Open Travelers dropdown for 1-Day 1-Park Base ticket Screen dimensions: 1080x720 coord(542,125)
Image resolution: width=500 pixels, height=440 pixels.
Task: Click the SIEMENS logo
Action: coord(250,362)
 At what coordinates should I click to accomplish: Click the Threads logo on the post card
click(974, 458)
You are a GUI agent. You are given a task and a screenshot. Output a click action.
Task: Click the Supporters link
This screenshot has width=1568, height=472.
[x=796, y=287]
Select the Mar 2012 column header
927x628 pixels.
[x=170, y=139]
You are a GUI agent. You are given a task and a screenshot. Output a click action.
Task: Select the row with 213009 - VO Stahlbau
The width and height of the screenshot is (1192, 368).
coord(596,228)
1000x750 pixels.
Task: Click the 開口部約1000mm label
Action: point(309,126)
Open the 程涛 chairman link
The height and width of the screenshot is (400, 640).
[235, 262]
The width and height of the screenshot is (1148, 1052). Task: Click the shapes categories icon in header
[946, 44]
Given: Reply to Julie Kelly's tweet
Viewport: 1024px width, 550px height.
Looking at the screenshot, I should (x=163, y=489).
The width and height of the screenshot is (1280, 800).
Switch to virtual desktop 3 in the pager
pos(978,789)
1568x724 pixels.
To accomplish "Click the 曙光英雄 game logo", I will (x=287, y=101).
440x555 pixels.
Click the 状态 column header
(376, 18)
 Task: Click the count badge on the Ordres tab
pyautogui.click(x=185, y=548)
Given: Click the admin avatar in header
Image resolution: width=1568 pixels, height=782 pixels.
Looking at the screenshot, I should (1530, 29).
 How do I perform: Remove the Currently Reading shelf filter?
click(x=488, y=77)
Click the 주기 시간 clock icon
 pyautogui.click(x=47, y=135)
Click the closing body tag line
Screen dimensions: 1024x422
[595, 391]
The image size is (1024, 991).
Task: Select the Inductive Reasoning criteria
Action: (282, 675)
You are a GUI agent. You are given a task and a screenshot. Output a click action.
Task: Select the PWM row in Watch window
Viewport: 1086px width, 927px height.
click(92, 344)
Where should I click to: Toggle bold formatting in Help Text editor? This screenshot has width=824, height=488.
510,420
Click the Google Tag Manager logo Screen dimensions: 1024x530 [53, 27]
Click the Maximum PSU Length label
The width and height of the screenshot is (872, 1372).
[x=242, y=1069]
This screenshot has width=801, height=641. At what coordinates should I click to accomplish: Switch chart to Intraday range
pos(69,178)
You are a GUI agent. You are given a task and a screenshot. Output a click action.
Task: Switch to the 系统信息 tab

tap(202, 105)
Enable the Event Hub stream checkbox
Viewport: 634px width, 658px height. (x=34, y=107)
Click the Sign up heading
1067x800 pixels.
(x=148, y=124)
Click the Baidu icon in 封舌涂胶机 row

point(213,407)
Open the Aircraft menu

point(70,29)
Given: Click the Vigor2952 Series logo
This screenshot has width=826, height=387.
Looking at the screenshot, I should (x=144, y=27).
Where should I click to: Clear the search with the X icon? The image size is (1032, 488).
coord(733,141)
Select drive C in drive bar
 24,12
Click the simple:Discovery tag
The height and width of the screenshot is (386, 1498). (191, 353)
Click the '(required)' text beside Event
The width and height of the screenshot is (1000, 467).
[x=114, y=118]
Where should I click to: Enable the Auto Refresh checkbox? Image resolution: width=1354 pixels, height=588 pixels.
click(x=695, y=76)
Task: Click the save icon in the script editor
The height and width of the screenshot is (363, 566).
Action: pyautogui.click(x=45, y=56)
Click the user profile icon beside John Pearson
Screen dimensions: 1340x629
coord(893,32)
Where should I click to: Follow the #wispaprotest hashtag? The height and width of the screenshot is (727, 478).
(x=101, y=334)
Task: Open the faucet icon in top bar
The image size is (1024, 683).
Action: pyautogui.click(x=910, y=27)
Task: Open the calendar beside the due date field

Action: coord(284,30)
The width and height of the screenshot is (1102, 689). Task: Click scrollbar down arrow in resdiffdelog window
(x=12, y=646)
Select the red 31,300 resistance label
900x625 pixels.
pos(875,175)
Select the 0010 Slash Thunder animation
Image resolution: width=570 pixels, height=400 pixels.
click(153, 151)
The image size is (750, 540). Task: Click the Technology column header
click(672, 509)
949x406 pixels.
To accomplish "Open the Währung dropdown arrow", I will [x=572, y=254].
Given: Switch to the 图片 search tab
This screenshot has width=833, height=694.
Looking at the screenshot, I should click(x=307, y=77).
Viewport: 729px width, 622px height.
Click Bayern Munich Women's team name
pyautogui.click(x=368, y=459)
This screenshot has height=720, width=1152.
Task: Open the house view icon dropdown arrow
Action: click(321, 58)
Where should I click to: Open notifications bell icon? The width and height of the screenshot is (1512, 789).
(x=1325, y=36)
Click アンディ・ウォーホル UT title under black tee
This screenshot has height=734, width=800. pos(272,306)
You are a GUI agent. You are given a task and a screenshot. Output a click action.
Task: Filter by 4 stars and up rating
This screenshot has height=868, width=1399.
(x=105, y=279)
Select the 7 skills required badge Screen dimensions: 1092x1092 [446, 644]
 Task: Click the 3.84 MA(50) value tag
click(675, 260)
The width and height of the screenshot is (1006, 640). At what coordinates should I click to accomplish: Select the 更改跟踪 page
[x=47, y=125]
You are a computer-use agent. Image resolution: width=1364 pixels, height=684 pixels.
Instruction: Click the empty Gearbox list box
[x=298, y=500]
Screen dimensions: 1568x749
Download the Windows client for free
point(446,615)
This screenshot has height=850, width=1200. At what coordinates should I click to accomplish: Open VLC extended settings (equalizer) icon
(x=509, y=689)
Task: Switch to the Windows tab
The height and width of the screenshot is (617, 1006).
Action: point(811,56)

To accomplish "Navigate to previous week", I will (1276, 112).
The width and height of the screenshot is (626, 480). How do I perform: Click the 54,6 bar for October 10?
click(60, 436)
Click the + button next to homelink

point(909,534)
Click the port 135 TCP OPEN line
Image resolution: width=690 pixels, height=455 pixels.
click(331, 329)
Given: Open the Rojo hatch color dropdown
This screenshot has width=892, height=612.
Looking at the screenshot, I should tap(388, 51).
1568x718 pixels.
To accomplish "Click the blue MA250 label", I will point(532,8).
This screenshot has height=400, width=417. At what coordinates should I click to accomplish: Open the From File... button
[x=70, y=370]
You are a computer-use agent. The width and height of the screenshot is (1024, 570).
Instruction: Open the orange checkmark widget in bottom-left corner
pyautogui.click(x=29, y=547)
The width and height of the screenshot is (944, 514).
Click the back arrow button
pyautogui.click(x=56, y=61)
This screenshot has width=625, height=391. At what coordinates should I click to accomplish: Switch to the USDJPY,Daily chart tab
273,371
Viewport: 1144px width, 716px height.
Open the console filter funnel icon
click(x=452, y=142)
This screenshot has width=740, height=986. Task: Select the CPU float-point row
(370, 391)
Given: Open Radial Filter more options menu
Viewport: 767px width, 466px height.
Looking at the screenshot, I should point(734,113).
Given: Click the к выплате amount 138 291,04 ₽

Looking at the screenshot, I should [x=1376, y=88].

• [Goal of the exercise] I need each line of the entries that holds the string "will" located and copied.

• [Completed task]
To accomplish "Click the 曙光英雄 game logo", I will (x=287, y=101).
To accomplish "Open the Währung dropdown arrow", I will [x=572, y=254].
To accomplish "Navigate to previous week", I will (1276, 112).
To accomplish "Click the blue MA250 label", I will point(532,8).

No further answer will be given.